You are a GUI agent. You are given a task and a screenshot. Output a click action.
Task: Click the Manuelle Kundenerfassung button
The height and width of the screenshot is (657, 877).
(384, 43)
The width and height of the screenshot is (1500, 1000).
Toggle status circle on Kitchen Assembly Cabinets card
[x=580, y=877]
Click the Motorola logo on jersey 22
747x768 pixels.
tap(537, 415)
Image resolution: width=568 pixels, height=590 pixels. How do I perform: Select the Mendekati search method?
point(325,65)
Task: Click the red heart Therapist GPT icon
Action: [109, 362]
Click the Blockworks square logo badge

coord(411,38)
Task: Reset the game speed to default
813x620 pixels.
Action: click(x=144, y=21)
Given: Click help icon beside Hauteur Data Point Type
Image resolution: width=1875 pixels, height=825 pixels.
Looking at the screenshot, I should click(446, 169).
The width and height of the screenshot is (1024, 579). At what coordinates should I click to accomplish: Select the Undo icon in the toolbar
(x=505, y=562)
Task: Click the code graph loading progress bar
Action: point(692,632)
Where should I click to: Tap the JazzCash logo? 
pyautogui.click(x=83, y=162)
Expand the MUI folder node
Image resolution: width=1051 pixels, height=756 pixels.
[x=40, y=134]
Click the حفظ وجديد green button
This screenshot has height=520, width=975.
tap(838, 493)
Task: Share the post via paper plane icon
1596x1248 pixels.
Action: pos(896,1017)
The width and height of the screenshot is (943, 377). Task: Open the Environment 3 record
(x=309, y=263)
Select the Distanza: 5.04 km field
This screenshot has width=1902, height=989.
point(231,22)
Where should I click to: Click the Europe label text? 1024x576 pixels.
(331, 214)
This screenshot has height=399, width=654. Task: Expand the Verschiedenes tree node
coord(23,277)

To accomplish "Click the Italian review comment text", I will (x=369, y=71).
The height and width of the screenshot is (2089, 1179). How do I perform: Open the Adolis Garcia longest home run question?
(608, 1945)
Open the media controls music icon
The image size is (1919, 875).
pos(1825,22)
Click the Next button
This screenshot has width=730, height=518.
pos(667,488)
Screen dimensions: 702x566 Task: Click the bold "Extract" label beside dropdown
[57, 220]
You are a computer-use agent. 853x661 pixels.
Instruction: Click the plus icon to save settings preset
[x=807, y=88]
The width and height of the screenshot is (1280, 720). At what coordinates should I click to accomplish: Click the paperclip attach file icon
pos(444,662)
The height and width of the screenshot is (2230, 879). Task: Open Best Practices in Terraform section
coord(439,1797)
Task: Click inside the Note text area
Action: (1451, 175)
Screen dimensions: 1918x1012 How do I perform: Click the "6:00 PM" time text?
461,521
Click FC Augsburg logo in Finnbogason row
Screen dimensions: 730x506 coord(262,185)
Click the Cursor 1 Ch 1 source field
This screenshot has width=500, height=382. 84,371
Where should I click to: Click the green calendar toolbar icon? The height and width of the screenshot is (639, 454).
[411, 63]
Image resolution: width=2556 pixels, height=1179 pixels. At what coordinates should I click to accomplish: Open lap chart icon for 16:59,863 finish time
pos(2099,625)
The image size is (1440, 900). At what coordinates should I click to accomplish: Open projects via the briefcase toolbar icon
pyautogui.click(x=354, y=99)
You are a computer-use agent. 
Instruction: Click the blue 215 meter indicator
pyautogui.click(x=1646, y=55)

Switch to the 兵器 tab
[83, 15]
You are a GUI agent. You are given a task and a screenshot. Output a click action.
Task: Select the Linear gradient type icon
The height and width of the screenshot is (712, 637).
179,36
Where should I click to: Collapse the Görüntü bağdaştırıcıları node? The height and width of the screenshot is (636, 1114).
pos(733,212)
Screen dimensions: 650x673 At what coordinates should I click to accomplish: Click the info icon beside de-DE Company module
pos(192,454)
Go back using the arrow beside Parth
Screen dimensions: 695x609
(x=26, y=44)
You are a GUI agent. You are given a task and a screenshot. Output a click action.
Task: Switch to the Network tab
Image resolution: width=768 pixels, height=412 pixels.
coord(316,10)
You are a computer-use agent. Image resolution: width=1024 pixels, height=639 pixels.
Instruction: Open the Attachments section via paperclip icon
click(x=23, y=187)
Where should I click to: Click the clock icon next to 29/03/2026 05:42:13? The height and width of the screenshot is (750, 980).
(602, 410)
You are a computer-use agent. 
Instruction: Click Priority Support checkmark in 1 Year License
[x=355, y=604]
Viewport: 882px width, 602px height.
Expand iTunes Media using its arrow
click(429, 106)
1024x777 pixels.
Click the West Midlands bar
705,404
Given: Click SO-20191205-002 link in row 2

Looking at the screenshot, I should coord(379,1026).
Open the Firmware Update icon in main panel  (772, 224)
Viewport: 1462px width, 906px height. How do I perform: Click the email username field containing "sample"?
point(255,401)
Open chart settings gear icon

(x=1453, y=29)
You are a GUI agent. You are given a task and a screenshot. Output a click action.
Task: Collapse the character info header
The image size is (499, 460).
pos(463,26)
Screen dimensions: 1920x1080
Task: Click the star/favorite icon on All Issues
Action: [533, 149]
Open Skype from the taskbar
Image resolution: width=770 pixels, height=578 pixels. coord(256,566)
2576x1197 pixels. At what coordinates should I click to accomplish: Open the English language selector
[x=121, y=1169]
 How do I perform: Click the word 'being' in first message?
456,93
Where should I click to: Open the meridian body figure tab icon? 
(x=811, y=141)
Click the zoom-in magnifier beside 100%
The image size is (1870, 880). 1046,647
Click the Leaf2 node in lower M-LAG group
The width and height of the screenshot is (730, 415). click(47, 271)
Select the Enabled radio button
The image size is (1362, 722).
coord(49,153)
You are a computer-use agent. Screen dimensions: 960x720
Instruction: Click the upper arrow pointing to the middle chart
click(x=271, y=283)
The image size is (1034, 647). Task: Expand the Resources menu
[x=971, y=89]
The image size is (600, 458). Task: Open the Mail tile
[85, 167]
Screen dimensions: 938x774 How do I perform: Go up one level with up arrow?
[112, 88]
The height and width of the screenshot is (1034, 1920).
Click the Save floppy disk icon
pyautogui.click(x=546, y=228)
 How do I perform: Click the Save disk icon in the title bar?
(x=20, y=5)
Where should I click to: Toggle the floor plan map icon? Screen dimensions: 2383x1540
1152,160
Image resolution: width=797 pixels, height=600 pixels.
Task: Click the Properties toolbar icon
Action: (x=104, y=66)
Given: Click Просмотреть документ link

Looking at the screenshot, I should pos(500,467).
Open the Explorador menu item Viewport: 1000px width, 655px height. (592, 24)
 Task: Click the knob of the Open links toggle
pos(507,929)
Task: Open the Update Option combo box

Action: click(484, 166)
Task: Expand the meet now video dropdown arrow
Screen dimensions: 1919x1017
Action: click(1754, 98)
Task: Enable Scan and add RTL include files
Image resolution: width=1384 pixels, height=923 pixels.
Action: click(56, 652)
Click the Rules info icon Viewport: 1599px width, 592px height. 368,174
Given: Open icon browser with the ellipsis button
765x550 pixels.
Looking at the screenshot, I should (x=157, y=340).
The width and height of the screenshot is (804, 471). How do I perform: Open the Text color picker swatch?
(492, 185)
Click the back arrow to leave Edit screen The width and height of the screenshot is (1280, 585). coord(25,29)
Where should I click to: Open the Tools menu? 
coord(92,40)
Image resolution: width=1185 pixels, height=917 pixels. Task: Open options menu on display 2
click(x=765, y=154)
^^^^^^^^^^^^^^^^
What the task requires =>
Every entry needs to be retyped exactly.

Answer box =>
You are a GUI agent. You are given a task and a screenshot. Output a click action.
Task: Click the Manuelle Kundenerfassung button
The height and width of the screenshot is (657, 877).
(384, 43)
The width and height of the screenshot is (1500, 1000).
Toggle status circle on Kitchen Assembly Cabinets card
[x=580, y=877]
Click the Motorola logo on jersey 22
747x768 pixels.
tap(537, 415)
Image resolution: width=568 pixels, height=590 pixels. How do I perform: Select the Mendekati search method?
point(325,65)
Task: Click the red heart Therapist GPT icon
Action: [109, 362]
Click the Blockworks square logo badge

coord(411,38)
Task: Reset the game speed to default
813x620 pixels.
Action: click(x=144, y=21)
Given: Click help icon beside Hauteur Data Point Type
Image resolution: width=1875 pixels, height=825 pixels.
Looking at the screenshot, I should click(446, 169).
The width and height of the screenshot is (1024, 579). At what coordinates should I click to accomplish: Select the Undo icon in the toolbar
(x=505, y=562)
Task: Click the code graph loading progress bar
Action: point(692,632)
Where should I click to: Tap the JazzCash logo? 
pyautogui.click(x=83, y=162)
Expand the MUI folder node
Image resolution: width=1051 pixels, height=756 pixels.
[x=40, y=134]
Click the حفظ وجديد green button
This screenshot has height=520, width=975.
tap(838, 493)
Task: Share the post via paper plane icon
1596x1248 pixels.
Action: pos(896,1017)
The width and height of the screenshot is (943, 377). Task: Open the Environment 3 record
(x=309, y=263)
Select the Distanza: 5.04 km field
This screenshot has width=1902, height=989.
point(231,22)
Where should I click to: Click the Europe label text? 1024x576 pixels.
(331, 214)
This screenshot has height=399, width=654. Task: Expand the Verschiedenes tree node
coord(23,277)

To accomplish "Click the Italian review comment text", I will (x=369, y=71).
The height and width of the screenshot is (2089, 1179). How do I perform: Open the Adolis Garcia longest home run question?
(608, 1945)
Open the media controls music icon
The image size is (1919, 875).
pos(1825,22)
Click the Next button
This screenshot has width=730, height=518.
pos(667,488)
Screen dimensions: 702x566 Task: Click the bold "Extract" label beside dropdown
[57, 220]
You are a computer-use agent. 853x661 pixels.
Instruction: Click the plus icon to save settings preset
[x=807, y=88]
The width and height of the screenshot is (1280, 720). At what coordinates should I click to accomplish: Click the paperclip attach file icon
pos(444,662)
The height and width of the screenshot is (2230, 879). Task: Open Best Practices in Terraform section
coord(439,1797)
Task: Click inside the Note text area
Action: (1451, 175)
Screen dimensions: 1918x1012 How do I perform: Click the "6:00 PM" time text?
461,521
Click FC Augsburg logo in Finnbogason row
Screen dimensions: 730x506 coord(262,185)
Click the Cursor 1 Ch 1 source field
This screenshot has width=500, height=382. 84,371
Where should I click to: Click the green calendar toolbar icon? The height and width of the screenshot is (639, 454).
[411, 63]
Image resolution: width=2556 pixels, height=1179 pixels. At what coordinates should I click to accomplish: Open lap chart icon for 16:59,863 finish time
pos(2099,625)
The image size is (1440, 900). At what coordinates should I click to accomplish: Open projects via the briefcase toolbar icon
pyautogui.click(x=354, y=99)
You are a computer-use agent. 
Instruction: Click the blue 215 meter indicator
pyautogui.click(x=1646, y=55)

Switch to the 兵器 tab
[83, 15]
You are a GUI agent. You are given a task and a screenshot. Output a click action.
Task: Select the Linear gradient type icon
The height and width of the screenshot is (712, 637).
179,36
Where should I click to: Collapse the Görüntü bağdaştırıcıları node? The height and width of the screenshot is (636, 1114).
pos(733,212)
Screen dimensions: 650x673 At what coordinates should I click to accomplish: Click the info icon beside de-DE Company module
pos(192,454)
Go back using the arrow beside Parth
Screen dimensions: 695x609
(x=26, y=44)
You are a GUI agent. You are given a task and a screenshot. Output a click action.
Task: Switch to the Network tab
Image resolution: width=768 pixels, height=412 pixels.
coord(316,10)
You are a computer-use agent. Image resolution: width=1024 pixels, height=639 pixels.
Instruction: Open the Attachments section via paperclip icon
click(x=23, y=187)
Where should I click to: Click the clock icon next to 29/03/2026 05:42:13? The height and width of the screenshot is (750, 980).
(602, 410)
You are a computer-use agent. 
Instruction: Click Priority Support checkmark in 1 Year License
[x=355, y=604]
Viewport: 882px width, 602px height.
Expand iTunes Media using its arrow
click(429, 106)
1024x777 pixels.
Click the West Midlands bar
705,404
Given: Click SO-20191205-002 link in row 2

Looking at the screenshot, I should coord(379,1026).
Open the Firmware Update icon in main panel  (772, 224)
Viewport: 1462px width, 906px height. How do I perform: Click the email username field containing "sample"?
point(255,401)
Open chart settings gear icon

(x=1453, y=29)
You are a GUI agent. You are given a task and a screenshot. Output a click action.
Task: Collapse the character info header
The image size is (499, 460).
pos(463,26)
Screen dimensions: 1920x1080
Task: Click the star/favorite icon on All Issues
Action: [533, 149]
Open Skype from the taskbar
Image resolution: width=770 pixels, height=578 pixels. coord(256,566)
2576x1197 pixels. At what coordinates should I click to accomplish: Open the English language selector
[x=121, y=1169]
 How do I perform: Click the word 'being' in first message?
456,93
Where should I click to: Open the meridian body figure tab icon? 
(x=811, y=141)
Click the zoom-in magnifier beside 100%
The image size is (1870, 880). 1046,647
Click the Leaf2 node in lower M-LAG group
The width and height of the screenshot is (730, 415). click(47, 271)
Select the Enabled radio button
The image size is (1362, 722).
coord(49,153)
You are a computer-use agent. Screen dimensions: 960x720
Instruction: Click the upper arrow pointing to the middle chart
click(x=271, y=283)
The image size is (1034, 647). Task: Expand the Resources menu
[x=971, y=89]
The image size is (600, 458). Task: Open the Mail tile
[85, 167]
Screen dimensions: 938x774 How do I perform: Go up one level with up arrow?
[112, 88]
The height and width of the screenshot is (1034, 1920).
Click the Save floppy disk icon
pyautogui.click(x=546, y=228)
 How do I perform: Click the Save disk icon in the title bar?
(x=20, y=5)
Where should I click to: Toggle the floor plan map icon? Screen dimensions: 2383x1540
1152,160
Image resolution: width=797 pixels, height=600 pixels.
Task: Click the Properties toolbar icon
Action: (x=104, y=66)
Given: Click Просмотреть документ link

Looking at the screenshot, I should pos(500,467).
Open the Explorador menu item Viewport: 1000px width, 655px height. (592, 24)
 Task: Click the knob of the Open links toggle
pos(507,929)
Task: Open the Update Option combo box

Action: click(484, 166)
Task: Expand the meet now video dropdown arrow
Screen dimensions: 1919x1017
Action: click(1754, 98)
Task: Enable Scan and add RTL include files
Image resolution: width=1384 pixels, height=923 pixels.
Action: click(56, 652)
Click the Rules info icon Viewport: 1599px width, 592px height. 368,174
Given: Open icon browser with the ellipsis button
765x550 pixels.
Looking at the screenshot, I should (x=157, y=340).
The width and height of the screenshot is (804, 471). How do I perform: Open the Text color picker swatch?
(492, 185)
Click the back arrow to leave Edit screen The width and height of the screenshot is (1280, 585). coord(25,29)
Where should I click to: Open the Tools menu? 
coord(92,40)
Image resolution: width=1185 pixels, height=917 pixels. Task: Open options menu on display 2
click(x=765, y=154)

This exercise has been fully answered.